What the task requires:
Set out the rows below as a JSON list of strings, one string per line, leaving out blank lines. Begin with the very first line and stop after the line that contains "www.enerplus.com (695, 609)", covering no other lines.

Coordinate data for items:
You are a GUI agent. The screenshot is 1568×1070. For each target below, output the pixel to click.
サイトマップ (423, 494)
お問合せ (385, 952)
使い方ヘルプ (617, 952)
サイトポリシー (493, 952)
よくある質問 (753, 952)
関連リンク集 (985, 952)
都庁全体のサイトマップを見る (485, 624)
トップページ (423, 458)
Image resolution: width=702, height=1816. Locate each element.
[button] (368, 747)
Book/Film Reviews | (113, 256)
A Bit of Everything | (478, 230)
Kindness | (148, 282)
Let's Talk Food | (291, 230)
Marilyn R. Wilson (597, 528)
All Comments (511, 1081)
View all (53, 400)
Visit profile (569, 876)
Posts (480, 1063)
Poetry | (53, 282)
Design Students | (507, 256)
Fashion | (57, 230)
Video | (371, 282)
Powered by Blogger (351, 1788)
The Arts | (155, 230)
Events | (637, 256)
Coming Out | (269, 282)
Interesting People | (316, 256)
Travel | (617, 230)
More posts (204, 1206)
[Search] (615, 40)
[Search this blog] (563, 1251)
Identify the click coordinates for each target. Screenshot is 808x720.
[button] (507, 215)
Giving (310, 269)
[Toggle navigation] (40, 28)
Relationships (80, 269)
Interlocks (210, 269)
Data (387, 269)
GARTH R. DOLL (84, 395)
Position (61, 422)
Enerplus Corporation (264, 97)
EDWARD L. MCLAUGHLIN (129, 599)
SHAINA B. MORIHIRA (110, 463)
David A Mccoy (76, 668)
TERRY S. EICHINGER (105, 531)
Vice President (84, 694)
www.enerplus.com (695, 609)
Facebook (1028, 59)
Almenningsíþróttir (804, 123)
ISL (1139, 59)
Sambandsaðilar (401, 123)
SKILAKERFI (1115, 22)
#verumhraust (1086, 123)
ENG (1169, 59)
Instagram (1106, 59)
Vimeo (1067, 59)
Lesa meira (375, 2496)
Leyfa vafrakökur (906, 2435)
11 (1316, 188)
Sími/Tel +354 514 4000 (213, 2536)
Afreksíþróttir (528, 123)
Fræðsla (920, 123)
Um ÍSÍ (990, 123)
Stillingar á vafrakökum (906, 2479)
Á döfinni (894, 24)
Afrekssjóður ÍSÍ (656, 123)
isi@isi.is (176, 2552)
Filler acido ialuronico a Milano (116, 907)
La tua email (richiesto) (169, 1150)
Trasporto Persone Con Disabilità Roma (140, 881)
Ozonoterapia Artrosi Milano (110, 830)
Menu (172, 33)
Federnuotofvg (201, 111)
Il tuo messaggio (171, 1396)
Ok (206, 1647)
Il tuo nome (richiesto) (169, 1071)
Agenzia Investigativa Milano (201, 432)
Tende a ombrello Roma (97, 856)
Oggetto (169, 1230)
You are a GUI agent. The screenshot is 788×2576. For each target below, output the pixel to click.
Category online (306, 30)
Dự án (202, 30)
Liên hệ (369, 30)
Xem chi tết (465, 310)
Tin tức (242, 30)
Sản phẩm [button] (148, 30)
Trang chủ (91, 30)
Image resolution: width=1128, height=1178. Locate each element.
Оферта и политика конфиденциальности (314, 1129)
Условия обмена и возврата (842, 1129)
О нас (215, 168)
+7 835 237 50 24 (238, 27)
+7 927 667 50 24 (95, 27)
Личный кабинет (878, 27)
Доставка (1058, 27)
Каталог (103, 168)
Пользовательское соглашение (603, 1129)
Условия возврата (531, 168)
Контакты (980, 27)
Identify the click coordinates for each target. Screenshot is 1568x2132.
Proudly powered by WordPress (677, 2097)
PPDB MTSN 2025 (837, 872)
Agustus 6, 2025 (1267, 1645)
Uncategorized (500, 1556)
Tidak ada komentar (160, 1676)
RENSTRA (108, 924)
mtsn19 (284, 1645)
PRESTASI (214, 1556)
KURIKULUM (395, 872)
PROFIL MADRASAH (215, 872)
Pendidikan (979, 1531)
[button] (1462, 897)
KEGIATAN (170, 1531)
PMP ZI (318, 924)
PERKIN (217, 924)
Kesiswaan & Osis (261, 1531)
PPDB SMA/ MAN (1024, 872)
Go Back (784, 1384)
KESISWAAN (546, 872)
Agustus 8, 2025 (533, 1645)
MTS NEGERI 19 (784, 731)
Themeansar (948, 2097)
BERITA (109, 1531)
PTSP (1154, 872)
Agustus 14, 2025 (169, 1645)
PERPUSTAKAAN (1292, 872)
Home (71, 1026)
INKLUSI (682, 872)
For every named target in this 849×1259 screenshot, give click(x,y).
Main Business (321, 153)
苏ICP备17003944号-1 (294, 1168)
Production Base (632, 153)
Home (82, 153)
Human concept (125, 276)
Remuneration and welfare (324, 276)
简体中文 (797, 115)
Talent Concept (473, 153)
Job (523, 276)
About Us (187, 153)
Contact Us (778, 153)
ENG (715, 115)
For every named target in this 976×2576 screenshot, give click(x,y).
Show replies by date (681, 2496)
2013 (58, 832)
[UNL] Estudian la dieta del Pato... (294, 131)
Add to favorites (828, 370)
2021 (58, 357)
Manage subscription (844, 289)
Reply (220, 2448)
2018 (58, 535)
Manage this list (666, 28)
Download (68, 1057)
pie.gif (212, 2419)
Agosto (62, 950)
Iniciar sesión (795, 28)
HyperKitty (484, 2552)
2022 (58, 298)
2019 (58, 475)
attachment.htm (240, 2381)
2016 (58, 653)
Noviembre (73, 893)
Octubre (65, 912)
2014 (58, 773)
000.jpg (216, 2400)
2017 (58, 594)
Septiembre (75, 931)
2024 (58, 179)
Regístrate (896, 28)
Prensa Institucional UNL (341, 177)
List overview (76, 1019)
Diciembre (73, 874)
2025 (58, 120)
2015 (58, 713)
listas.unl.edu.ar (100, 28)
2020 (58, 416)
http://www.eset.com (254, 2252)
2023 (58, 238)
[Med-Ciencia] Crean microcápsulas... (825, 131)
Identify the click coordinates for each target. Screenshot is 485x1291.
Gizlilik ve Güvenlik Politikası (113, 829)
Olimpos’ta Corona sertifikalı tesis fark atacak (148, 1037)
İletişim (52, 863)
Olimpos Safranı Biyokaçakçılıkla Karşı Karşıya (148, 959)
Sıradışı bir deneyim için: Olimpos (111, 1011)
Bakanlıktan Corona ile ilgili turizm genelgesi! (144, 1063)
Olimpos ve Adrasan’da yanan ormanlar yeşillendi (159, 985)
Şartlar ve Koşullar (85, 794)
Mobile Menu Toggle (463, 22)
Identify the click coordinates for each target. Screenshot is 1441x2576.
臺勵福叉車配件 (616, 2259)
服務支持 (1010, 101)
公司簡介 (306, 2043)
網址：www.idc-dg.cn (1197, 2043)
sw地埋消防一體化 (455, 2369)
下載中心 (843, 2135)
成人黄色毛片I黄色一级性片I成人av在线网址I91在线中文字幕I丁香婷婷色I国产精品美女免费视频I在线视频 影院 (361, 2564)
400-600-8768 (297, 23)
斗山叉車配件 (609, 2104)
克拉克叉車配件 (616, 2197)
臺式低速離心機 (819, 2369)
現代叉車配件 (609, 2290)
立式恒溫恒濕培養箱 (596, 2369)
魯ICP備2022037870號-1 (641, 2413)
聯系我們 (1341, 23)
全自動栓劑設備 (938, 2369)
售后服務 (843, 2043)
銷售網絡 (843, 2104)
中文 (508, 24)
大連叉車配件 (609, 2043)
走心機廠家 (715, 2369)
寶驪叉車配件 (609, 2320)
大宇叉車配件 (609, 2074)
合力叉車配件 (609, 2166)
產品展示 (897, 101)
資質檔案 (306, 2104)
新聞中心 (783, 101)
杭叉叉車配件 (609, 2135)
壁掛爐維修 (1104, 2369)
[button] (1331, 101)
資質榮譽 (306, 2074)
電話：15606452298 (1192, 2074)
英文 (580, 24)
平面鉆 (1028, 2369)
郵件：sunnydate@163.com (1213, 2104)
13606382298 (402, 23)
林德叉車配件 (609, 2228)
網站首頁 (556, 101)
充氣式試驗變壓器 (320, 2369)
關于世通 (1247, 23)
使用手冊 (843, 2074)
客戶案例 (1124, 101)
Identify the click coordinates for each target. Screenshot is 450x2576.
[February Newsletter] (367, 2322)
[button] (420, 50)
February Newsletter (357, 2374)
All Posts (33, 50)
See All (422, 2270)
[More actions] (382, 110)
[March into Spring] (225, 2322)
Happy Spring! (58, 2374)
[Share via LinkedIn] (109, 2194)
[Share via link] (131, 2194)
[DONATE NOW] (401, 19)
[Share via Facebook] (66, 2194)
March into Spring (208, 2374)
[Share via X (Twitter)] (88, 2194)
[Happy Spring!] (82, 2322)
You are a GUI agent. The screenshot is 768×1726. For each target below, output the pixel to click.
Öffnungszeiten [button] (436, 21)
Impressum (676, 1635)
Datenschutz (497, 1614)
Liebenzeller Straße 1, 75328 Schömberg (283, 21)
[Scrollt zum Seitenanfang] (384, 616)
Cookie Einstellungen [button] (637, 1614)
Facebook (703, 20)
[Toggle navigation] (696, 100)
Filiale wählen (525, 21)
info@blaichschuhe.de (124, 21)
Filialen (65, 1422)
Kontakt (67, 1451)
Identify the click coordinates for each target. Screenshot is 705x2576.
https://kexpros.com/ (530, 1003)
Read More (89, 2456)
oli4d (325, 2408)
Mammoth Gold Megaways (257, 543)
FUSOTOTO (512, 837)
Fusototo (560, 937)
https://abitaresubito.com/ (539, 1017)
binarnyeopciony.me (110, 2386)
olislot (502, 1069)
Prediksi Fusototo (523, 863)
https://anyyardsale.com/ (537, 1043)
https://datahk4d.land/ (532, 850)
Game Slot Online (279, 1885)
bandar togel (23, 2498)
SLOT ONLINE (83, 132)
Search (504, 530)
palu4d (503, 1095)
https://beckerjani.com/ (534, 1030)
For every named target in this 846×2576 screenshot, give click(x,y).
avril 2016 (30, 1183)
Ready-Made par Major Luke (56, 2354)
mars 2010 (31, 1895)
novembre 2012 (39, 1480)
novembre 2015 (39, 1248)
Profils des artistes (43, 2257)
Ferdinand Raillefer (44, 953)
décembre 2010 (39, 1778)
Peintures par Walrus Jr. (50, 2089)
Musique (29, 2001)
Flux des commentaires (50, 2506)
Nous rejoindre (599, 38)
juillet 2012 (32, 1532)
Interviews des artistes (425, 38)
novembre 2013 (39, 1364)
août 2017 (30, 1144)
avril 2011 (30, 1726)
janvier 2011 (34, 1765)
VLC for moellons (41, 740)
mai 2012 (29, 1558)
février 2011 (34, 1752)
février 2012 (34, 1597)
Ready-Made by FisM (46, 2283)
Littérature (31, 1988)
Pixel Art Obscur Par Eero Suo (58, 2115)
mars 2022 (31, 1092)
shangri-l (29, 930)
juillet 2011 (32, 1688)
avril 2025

Result of the exercise:
[
  "You are a GUI agent. The screenshot is 1568×1070. For each target below, output the pixel to click.",
  "サイトマップ (423, 494)",
  "お問合せ (385, 952)",
  "使い方ヘルプ (617, 952)",
  "サイトポリシー (493, 952)",
  "よくある質問 (753, 952)",
  "関連リンク集 (985, 952)",
  "都庁全体のサイトマップを見る (485, 624)",
  "トップページ (423, 458)",
  "Image resolution: width=702, height=1816. Locate each element.",
  "[button] (368, 747)",
  "Book/Film Reviews | (113, 256)",
  "A Bit of Everything | (478, 230)",
  "Kindness | (148, 282)",
  "Let's Talk Food | (291, 230)",
  "Marilyn R. Wilson (597, 528)",
  "All Comments (511, 1081)",
  "View all (53, 400)",
  "Visit profile (569, 876)",
  "Posts (480, 1063)",
  "Poetry | (53, 282)",
  "Design Students | (507, 256)",
  "Fashion | (57, 230)",
  "Video | (371, 282)",
  "Powered by Blogger (351, 1788)",
  "The Arts | (155, 230)",
  "Events | (637, 256)",
  "Coming Out | (269, 282)",
  "Interesting People | (316, 256)",
  "Travel | (617, 230)",
  "More posts (204, 1206)",
  "[Search] (615, 40)",
  "[Search this blog] (563, 1251)",
  "Identify the click coordinates for each target. Screenshot is 808x720.",
  "[button] (507, 215)",
  "Giving (310, 269)",
  "[Toggle navigation] (40, 28)",
  "Relationships (80, 269)",
  "Interlocks (210, 269)",
  "Data (387, 269)",
  "GARTH R. DOLL (84, 395)",
  "Position (61, 422)",
  "Enerplus Corporation (264, 97)",
  "EDWARD L. MCLAUGHLIN (129, 599)",
  "SHAINA B. MORIHIRA (110, 463)",
  "David A Mccoy (76, 668)",
  "TERRY S. EICHINGER (105, 531)",
  "Vice President (84, 694)",
  "www.enerplus.com (695, 609)"
]